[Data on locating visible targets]
__________________________________________________

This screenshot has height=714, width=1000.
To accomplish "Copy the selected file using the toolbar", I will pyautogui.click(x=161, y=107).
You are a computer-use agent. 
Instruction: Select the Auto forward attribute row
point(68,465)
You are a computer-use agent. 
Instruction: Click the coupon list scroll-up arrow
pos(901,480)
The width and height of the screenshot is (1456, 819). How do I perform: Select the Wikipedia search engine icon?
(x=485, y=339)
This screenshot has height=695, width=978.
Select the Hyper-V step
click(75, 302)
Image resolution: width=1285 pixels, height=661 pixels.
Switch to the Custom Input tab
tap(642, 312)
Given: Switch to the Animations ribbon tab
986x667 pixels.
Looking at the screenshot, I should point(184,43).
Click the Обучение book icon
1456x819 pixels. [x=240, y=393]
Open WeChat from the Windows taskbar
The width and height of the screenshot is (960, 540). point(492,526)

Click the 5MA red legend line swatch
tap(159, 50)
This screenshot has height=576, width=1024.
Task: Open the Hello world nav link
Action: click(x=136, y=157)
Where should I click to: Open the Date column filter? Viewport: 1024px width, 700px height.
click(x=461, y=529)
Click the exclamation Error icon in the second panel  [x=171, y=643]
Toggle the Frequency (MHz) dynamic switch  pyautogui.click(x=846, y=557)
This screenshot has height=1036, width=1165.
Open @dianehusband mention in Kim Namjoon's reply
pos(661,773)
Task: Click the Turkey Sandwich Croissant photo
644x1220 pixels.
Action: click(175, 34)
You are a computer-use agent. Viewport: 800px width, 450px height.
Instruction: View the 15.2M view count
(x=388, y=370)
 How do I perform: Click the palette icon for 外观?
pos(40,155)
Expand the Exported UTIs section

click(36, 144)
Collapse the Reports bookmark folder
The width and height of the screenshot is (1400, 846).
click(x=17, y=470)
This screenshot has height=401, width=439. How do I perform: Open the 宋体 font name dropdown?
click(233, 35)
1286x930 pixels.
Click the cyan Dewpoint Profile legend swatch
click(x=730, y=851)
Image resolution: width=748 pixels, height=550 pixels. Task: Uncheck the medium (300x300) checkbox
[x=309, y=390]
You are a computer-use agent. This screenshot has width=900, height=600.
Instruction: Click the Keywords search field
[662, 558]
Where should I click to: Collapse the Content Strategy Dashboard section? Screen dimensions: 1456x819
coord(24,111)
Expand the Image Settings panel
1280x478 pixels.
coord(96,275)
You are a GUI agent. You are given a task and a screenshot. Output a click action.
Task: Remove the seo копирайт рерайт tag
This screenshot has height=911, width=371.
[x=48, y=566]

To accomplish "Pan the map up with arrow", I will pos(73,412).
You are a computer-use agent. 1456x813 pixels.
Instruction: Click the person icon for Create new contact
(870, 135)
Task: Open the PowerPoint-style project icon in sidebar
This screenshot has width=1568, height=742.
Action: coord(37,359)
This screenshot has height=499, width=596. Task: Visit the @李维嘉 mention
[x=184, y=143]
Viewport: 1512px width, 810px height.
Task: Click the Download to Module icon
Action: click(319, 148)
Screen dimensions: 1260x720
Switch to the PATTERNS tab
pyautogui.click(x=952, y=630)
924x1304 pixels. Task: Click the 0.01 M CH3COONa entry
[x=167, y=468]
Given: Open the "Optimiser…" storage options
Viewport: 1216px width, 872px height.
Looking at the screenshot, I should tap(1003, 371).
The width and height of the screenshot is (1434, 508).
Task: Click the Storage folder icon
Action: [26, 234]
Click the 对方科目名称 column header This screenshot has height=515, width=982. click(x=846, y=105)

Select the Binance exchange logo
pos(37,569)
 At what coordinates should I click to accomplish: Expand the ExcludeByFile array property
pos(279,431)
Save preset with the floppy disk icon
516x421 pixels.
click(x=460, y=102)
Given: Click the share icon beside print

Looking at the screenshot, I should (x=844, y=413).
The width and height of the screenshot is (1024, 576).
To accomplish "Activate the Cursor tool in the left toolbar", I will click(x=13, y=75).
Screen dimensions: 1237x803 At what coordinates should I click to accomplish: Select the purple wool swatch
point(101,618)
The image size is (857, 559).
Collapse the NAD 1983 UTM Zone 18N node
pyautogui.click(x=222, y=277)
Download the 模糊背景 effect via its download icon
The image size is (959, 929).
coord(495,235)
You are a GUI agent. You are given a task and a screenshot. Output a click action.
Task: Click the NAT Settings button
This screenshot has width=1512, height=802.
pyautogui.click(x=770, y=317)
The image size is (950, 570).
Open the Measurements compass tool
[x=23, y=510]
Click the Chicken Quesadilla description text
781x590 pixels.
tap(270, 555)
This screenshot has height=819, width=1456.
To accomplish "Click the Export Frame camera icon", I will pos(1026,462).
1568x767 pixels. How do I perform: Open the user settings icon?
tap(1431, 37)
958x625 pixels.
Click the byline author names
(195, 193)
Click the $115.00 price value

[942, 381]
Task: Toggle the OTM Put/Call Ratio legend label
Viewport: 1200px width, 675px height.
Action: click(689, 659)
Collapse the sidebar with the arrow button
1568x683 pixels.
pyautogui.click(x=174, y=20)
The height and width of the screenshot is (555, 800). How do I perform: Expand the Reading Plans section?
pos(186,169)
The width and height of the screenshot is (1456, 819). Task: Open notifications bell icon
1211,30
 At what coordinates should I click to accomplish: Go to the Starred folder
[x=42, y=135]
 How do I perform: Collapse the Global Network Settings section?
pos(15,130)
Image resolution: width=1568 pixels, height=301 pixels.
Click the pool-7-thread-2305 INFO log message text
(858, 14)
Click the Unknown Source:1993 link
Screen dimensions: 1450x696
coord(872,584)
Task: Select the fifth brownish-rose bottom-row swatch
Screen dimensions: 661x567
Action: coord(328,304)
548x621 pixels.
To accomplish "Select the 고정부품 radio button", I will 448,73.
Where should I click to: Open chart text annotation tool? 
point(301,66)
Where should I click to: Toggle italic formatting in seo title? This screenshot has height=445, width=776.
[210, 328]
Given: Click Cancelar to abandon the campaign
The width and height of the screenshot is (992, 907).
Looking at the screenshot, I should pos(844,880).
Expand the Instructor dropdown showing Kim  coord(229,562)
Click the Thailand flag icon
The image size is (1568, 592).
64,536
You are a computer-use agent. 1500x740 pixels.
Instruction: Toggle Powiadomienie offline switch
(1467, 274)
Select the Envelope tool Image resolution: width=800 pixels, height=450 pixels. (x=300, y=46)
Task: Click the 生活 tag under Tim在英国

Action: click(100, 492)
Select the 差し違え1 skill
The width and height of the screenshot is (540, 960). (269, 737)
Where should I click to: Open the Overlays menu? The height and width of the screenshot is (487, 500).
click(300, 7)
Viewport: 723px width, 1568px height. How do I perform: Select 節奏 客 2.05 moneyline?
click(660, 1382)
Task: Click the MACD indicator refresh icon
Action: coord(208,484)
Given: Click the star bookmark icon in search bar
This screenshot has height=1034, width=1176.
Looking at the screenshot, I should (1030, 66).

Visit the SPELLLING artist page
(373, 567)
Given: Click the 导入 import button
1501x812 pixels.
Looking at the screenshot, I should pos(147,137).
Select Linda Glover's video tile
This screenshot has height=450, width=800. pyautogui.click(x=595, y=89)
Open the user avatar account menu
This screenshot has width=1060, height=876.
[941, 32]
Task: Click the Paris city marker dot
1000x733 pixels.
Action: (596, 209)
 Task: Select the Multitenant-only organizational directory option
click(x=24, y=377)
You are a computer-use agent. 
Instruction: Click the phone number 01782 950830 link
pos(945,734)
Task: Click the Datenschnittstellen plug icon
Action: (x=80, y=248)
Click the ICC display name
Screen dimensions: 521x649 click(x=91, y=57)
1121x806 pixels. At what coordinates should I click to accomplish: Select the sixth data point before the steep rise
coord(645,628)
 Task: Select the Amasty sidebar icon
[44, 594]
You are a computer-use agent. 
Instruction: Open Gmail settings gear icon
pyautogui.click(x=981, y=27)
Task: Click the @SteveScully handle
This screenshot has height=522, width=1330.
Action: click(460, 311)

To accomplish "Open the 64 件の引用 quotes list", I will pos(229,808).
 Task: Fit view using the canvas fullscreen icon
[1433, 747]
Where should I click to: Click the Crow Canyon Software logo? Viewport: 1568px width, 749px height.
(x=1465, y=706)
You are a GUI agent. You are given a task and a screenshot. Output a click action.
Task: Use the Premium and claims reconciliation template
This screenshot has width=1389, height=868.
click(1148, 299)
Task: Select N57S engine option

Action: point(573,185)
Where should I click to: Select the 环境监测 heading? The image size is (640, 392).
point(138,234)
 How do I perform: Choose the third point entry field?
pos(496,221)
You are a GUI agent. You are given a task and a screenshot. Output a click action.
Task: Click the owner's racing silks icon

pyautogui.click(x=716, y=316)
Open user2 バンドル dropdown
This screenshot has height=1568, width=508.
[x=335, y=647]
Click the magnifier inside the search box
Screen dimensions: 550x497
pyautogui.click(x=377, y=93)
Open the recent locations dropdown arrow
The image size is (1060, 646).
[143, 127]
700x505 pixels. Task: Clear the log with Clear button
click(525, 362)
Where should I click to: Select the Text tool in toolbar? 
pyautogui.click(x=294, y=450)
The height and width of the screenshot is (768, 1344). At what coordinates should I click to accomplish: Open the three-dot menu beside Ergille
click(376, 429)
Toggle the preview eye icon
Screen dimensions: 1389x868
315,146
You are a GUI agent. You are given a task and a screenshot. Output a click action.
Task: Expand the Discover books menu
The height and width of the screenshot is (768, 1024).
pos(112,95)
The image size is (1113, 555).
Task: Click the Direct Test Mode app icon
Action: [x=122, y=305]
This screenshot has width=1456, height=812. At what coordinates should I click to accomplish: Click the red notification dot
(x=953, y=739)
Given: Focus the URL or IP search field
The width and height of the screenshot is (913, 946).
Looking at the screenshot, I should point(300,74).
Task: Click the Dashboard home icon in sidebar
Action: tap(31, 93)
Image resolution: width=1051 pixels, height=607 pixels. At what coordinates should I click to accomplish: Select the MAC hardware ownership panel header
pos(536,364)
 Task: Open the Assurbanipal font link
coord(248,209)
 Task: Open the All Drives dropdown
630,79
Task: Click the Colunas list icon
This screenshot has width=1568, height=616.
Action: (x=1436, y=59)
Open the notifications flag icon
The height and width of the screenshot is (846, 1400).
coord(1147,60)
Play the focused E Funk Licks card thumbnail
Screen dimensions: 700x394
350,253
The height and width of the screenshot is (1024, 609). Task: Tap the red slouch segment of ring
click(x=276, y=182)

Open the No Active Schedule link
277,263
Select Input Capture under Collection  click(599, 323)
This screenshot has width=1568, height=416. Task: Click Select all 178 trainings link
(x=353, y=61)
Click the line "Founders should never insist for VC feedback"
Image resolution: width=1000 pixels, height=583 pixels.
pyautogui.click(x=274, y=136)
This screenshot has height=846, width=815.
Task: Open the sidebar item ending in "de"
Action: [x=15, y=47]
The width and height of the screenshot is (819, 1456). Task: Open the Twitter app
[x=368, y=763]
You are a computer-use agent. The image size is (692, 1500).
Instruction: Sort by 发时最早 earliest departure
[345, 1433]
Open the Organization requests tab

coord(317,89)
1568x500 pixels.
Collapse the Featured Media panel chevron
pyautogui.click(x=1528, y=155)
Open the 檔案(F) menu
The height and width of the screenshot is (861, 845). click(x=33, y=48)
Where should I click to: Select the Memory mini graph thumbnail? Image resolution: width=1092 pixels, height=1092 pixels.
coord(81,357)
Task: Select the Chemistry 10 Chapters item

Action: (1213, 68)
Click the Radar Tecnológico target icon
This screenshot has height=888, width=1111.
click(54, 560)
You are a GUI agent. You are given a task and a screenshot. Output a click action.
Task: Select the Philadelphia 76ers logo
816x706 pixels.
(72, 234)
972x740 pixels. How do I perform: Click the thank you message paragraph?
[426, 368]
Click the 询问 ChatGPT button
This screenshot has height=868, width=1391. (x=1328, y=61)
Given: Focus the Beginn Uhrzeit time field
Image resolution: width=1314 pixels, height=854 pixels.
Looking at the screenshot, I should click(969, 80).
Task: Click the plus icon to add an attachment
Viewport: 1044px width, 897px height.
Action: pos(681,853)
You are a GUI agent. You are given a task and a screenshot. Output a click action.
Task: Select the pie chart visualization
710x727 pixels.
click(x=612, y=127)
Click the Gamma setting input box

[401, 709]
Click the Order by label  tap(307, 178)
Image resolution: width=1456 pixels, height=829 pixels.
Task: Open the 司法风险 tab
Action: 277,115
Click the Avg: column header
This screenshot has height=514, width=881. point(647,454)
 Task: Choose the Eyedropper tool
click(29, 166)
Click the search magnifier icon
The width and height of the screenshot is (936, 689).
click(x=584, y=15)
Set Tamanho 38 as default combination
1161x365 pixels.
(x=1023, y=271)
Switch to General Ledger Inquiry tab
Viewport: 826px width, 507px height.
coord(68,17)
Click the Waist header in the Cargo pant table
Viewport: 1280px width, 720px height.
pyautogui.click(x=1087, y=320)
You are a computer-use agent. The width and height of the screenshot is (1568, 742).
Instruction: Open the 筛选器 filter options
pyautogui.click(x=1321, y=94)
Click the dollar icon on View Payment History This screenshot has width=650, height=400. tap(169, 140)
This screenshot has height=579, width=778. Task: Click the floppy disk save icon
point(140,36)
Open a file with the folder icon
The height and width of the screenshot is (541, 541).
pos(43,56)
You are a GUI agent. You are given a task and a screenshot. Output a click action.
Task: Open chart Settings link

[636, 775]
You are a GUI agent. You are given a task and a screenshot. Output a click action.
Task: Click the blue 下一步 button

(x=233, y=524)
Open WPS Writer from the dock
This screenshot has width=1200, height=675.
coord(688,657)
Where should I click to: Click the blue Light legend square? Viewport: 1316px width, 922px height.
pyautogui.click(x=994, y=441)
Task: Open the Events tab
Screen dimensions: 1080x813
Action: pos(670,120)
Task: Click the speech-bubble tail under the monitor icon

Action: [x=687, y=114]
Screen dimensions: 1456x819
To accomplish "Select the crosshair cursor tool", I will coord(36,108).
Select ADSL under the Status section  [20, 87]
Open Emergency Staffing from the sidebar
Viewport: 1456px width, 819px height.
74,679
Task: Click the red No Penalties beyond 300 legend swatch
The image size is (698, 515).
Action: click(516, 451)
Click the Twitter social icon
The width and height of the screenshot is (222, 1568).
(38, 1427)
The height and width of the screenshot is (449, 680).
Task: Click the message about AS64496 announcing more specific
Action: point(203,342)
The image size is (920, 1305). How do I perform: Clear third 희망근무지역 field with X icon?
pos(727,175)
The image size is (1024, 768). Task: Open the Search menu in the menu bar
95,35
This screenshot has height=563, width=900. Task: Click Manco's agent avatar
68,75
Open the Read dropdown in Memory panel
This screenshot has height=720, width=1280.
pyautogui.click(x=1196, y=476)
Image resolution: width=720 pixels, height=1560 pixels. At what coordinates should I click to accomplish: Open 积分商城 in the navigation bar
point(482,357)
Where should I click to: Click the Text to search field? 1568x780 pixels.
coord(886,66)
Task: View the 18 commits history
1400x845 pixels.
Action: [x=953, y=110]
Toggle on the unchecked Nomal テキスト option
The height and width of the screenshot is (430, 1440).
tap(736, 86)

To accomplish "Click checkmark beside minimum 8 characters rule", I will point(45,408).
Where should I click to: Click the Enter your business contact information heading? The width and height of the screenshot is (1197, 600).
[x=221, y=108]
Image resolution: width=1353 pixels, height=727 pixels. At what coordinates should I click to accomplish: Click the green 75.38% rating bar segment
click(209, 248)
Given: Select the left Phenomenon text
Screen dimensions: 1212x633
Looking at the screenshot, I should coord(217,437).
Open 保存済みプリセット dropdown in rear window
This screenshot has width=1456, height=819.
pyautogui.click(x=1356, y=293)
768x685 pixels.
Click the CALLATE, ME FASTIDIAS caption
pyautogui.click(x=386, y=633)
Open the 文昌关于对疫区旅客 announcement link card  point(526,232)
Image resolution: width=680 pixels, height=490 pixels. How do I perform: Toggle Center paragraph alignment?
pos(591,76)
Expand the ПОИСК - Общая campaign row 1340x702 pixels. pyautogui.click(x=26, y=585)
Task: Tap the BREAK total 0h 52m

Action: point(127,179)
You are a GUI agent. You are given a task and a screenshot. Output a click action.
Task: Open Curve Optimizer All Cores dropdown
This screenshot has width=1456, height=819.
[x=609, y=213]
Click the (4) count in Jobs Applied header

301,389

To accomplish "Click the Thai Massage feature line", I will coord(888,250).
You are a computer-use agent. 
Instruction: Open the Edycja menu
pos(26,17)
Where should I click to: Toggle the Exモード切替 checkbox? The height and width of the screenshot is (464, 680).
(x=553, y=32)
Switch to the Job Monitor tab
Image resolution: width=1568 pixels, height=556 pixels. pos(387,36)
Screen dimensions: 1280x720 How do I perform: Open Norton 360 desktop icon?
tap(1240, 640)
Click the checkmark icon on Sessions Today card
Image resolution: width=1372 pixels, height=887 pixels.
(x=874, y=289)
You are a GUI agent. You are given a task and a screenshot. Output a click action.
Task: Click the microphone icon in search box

__________________________________________________

* _WHAT THIS TASK INVOLVES_: In the rows from the line with "Task: Click the 生活 tag under Tim在英国" to the line with "Looking at the screenshot, I should pos(147,137).", change "Given" to "Goal" and reproduce those lines with nothing else altered.

* _OUTPUT OF THE EXERCISE_:
Task: Click the 生活 tag under Tim在英国

Action: click(100, 492)
Select the 差し違え1 skill
The width and height of the screenshot is (540, 960). (269, 737)
Where should I click to: Open the Overlays menu? The height and width of the screenshot is (487, 500).
click(300, 7)
Viewport: 723px width, 1568px height. How do I perform: Select 節奏 客 2.05 moneyline?
click(660, 1382)
Task: Click the MACD indicator refresh icon
Action: coord(208,484)
Goal: Click the star bookmark icon in search bar
This screenshot has height=1034, width=1176.
Looking at the screenshot, I should (1030, 66).

Visit the SPELLLING artist page
(373, 567)
Goal: Click the 导入 import button
1501x812 pixels.
Looking at the screenshot, I should pos(147,137).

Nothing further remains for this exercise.